El tratamiento y reúso de aguas residuales se han convertido en una de las principales estrategias para fortalecer la seguridad hídrica en Tamaulipas, permitiendo aprovechar de manera más eficiente un recurso indispensable para el desarrollo urbano, industrial y ambiental del estado.
Actualmente, la entidad cuenta con 70 plantas de tratamiento de aguas residuales y 114 plantas industriales de tratamiento, posicionándose en el segundo lugar nacional en tratamiento de agua residual industrial, resultado que contribuye a disminuir la presión sobre las fuentes de abastecimiento y favorecer un uso más sostenible del agua.

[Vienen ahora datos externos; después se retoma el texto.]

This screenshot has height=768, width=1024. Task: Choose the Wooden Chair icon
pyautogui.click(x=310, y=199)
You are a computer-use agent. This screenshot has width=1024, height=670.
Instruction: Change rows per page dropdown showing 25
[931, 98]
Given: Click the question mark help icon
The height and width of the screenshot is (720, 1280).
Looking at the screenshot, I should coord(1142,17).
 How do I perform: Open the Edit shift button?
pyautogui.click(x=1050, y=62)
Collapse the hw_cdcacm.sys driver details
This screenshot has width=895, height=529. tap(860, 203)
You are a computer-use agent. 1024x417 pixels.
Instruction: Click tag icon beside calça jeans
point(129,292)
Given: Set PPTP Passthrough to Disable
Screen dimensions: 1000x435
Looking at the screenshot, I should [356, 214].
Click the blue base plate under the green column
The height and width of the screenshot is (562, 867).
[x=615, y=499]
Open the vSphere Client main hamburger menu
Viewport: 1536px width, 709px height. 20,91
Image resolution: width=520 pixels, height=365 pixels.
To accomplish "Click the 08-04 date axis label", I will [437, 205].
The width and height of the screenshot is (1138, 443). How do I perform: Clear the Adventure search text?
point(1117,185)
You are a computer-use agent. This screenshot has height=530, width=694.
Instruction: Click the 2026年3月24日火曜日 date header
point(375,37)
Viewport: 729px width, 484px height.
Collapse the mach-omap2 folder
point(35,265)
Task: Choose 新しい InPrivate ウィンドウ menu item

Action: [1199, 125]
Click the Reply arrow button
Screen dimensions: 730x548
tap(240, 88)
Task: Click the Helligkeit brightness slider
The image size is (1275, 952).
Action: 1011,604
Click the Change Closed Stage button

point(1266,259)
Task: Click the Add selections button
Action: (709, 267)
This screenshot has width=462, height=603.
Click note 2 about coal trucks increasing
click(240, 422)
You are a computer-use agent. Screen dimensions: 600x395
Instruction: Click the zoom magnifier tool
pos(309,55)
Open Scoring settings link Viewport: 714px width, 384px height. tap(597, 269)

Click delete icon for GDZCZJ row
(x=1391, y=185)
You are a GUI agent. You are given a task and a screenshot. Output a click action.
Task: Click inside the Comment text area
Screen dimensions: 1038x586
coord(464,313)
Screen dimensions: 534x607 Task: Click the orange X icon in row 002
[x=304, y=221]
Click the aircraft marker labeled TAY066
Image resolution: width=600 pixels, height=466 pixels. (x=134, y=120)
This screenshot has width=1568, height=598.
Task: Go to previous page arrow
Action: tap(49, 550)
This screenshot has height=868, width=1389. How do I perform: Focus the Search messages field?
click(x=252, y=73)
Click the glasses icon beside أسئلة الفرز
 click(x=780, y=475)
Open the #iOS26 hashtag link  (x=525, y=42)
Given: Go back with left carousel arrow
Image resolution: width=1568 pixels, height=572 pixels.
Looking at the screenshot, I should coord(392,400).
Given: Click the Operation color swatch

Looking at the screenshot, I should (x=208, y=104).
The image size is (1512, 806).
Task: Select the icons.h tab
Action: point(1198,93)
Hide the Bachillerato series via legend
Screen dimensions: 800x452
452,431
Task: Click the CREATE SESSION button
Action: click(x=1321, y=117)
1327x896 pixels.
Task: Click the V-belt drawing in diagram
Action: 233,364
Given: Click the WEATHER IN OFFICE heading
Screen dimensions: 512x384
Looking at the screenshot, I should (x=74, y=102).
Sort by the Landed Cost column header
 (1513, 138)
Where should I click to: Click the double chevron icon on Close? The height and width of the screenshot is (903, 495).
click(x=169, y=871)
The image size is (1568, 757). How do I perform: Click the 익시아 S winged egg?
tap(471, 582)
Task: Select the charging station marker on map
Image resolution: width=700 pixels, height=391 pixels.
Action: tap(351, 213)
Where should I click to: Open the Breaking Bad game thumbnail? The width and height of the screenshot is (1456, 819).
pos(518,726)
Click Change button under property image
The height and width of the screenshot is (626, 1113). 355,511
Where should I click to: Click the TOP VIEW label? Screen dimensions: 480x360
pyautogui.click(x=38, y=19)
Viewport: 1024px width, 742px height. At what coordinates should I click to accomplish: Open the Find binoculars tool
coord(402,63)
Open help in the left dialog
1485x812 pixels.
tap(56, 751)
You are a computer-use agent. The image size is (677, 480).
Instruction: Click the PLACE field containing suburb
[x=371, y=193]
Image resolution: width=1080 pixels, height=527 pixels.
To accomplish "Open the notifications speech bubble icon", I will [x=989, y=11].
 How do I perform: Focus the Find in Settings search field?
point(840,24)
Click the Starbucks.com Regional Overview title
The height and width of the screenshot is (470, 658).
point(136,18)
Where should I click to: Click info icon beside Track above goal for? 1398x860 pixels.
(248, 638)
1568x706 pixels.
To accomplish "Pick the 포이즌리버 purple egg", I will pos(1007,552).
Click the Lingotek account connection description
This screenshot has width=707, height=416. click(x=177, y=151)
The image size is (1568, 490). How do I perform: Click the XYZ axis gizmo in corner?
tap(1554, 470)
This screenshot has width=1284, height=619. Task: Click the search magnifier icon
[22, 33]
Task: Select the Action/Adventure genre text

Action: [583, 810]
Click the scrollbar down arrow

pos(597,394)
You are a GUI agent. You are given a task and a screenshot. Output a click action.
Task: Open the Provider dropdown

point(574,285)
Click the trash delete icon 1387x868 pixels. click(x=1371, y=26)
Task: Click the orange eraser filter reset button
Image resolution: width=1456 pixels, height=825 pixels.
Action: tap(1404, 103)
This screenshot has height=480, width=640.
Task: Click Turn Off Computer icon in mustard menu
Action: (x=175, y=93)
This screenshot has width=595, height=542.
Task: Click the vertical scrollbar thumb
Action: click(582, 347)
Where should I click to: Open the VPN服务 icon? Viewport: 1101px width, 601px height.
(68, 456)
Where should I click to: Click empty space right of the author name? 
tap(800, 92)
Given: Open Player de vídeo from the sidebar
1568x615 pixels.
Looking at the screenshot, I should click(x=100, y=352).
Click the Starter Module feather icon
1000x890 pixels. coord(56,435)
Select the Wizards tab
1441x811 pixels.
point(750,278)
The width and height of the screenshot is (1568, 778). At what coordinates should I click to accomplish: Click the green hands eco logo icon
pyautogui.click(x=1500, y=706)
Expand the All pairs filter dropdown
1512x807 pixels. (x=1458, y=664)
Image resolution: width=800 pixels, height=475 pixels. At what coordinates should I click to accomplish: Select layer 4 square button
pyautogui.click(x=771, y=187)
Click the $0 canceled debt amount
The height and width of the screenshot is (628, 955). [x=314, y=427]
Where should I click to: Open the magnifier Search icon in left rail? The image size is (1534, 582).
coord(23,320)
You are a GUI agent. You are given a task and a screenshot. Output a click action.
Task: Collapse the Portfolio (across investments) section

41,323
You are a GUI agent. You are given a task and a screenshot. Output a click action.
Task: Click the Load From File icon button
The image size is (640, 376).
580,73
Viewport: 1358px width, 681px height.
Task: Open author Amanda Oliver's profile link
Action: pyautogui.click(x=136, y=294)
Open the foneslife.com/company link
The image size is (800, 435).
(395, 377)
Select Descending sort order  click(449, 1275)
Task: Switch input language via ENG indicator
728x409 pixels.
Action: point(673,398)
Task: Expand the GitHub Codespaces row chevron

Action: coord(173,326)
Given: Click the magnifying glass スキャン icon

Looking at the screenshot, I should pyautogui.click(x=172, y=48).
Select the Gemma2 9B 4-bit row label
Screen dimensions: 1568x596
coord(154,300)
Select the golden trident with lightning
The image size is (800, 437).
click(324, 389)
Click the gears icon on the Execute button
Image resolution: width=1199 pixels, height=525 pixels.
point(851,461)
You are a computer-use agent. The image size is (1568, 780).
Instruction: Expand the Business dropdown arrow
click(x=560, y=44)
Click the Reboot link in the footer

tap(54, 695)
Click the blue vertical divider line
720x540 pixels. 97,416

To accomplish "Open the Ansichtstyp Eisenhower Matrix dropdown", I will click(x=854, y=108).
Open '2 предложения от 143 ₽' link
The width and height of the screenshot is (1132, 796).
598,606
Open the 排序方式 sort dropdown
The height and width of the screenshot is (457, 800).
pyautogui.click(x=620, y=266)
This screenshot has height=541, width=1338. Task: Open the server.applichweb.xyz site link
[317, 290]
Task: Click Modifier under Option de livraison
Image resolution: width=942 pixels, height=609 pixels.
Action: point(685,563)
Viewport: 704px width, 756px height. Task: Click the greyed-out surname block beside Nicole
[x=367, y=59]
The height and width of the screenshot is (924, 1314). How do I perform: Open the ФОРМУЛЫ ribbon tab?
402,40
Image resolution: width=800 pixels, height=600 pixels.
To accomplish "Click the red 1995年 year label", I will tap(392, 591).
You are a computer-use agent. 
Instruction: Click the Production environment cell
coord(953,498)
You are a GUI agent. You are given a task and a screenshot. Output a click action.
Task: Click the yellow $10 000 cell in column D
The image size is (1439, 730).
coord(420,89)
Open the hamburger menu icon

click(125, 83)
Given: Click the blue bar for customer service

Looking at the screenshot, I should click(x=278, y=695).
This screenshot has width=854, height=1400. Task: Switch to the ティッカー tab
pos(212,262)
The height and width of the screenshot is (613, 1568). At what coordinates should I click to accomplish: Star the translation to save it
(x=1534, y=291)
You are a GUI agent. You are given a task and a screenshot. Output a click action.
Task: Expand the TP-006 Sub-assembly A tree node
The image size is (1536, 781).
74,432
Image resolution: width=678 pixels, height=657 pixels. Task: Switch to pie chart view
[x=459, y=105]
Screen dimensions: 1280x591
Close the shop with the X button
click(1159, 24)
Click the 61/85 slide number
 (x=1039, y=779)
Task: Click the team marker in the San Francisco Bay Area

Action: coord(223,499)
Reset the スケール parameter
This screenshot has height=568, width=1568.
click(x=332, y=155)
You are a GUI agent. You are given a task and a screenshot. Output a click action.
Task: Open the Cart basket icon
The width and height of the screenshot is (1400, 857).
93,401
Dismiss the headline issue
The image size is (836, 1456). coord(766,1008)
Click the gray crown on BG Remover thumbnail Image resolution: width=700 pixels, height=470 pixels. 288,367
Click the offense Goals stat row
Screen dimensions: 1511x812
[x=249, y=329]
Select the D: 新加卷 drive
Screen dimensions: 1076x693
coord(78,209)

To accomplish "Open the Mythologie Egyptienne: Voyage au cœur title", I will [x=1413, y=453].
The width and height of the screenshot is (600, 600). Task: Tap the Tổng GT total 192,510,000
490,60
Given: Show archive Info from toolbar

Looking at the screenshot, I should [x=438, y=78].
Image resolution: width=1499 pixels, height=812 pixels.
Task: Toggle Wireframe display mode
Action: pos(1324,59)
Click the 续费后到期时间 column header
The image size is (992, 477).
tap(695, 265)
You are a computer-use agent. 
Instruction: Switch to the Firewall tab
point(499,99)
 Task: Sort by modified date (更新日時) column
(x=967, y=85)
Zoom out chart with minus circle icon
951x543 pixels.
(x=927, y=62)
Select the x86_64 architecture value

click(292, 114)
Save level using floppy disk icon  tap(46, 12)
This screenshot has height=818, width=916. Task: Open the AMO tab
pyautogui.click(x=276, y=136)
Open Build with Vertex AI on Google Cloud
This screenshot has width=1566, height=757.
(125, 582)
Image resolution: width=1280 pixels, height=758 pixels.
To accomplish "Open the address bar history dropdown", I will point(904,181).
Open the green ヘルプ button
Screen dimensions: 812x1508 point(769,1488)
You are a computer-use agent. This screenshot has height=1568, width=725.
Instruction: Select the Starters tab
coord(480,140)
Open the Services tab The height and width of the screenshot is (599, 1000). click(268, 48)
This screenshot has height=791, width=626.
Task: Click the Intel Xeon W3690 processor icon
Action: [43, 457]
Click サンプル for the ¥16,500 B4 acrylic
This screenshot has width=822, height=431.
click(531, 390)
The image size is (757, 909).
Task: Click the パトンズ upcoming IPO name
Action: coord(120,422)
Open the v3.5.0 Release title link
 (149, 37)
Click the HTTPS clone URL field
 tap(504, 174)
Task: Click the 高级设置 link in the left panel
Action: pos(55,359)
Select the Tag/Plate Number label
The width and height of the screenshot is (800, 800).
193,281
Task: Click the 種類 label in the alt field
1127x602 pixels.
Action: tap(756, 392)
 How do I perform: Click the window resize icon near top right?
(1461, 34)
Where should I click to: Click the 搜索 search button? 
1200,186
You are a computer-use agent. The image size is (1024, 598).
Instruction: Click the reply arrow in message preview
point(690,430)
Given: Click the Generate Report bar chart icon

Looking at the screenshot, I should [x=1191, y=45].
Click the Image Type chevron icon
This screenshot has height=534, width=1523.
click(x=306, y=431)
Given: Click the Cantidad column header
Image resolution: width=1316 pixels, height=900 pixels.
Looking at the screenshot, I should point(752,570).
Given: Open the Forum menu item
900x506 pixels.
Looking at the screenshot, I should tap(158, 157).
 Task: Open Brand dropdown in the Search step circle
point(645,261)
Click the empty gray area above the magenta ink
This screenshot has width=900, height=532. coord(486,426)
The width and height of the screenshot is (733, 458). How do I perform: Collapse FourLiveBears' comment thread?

Entre los proyectos estratégicos destaca Proyecto Génesis, que contempla una inversión de 5 mil millones de pesos para el tratamiento de aguas residuales provenientes de Tampico, Ciudad Madero y Altamira, con el propósito de destinarlas al reúso industrial y liberar mayores volúmenes de agua para otros usos prioritarios.
A estas acciones se suma el proyecto PITAR Nuevo Laredo, con una inversión de 82.1 millones de dólares, orientado a fortalecer el saneamiento del Río Bravo, así como las labores permanentes de vigilancia ambiental que abarcan 377 kilómetros en la cuenca Guayalejo-Tamesí, donde se han supervisado 154 aprovechamientos, contribuyendo a proteger a más de 800 mil habitantes.
La administración de Américo Villarreal Anaya ha impulsado una política hídrica basada en el saneamiento, el reúso del agua y la protección de los ecosistemas, promoviendo proyectos que permitan garantizar la disponibilidad del recurso para las actividades productivas y el bienestar de las familias tamaulipecas.
Fortalecer el tratamiento de aguas residuales no solo representa un beneficio ambiental, sino también una oportunidad para construir un modelo de desarrollo más sostenible, donde cada litro recuperado contribuya a preservar el agua para las generaciones presentes y futuras.